We now need to find the values of $$n$$ that satisfy the equation $$n^2 - 50n + 75 = 0$$. This is a quadratic equation where $$a=1$$, $$b=-50$$, and $$c=75$$. We use the quadratic formula: $$n = \frac{-b \pm \sqrt{b^2 - 4ac}}{2a}$$
Substitute the values of $$a$$, $$b$$, and $$c$$ into the formula:
$$n = \frac{-(-50) \pm \sqrt{(-50)^2 - 4(1)(75)}}{2(1)}$$
$$n = \frac{50 \pm \sqrt{2500 - 300}}{2}$$
$$n = \frac{50 \pm \sqrt{2200}}{2}$$
To simplify the square root, we can factor out perfect squares from 2200. We know that $$2200 = 100 \times 22$$.
$$n = \frac{50 \pm \sqrt{100 \times 22}}{2}$$
$$n = \frac{50 \pm 10\sqrt{22}}{2}$$
Now, divide both terms in the numerator by 2:
$$n = 25 \pm 5\sqrt{22}$$

**step9** d.
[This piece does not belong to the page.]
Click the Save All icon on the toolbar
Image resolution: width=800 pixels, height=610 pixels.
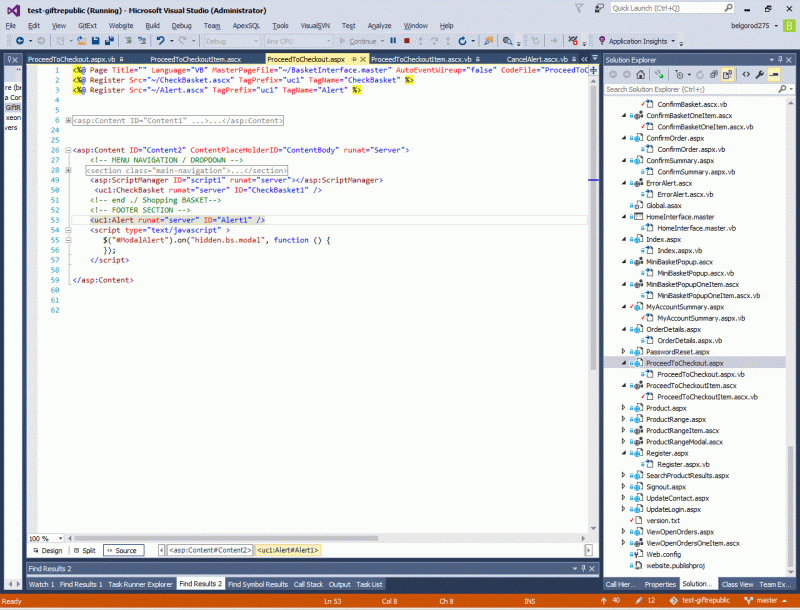107,41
Selecting the relevant break-even point

We have two possible values for $$n$$:
1. $$n_1 = 25 - 5\sqrt{22}$$
2. $$n_2 = 25 + 5\sqrt{22}$$
To determine which one is relevant, we need to approximate the values and consider the valid range of the formula (up to 15 thousand widgets sold).
The value of $$\sqrt{22}$$ is approximately 4.69.
Let's calculate the approximate values for $$n_1$$ and $$n_2$$:
$$n_1 \approx 25 - (5 \times 4.69) = 25 - 23.45 = 1.55$$
$$n_2 \approx 25 + (5 \times 4.69) = 25 + 23.45 = 48.45$$
The problem states that the formula is valid only up to 15 thousand widgets sold.
Comparing our results to this condition:
- $$n_1 \approx 1.55$$ thousand widgets is within the valid range ($$0 \le 1.55 \le 15$$).
- $$n_2 \approx 48.45$$ thousand widgets is outside the valid range ($$48.45 > 15$$).
Therefore, the relevant break-even point for this widget producer is approximately 1.55 thousand widgets. This means the producer starts to make a profit after selling approximately 1,550 widgets (1.55 x 1,000).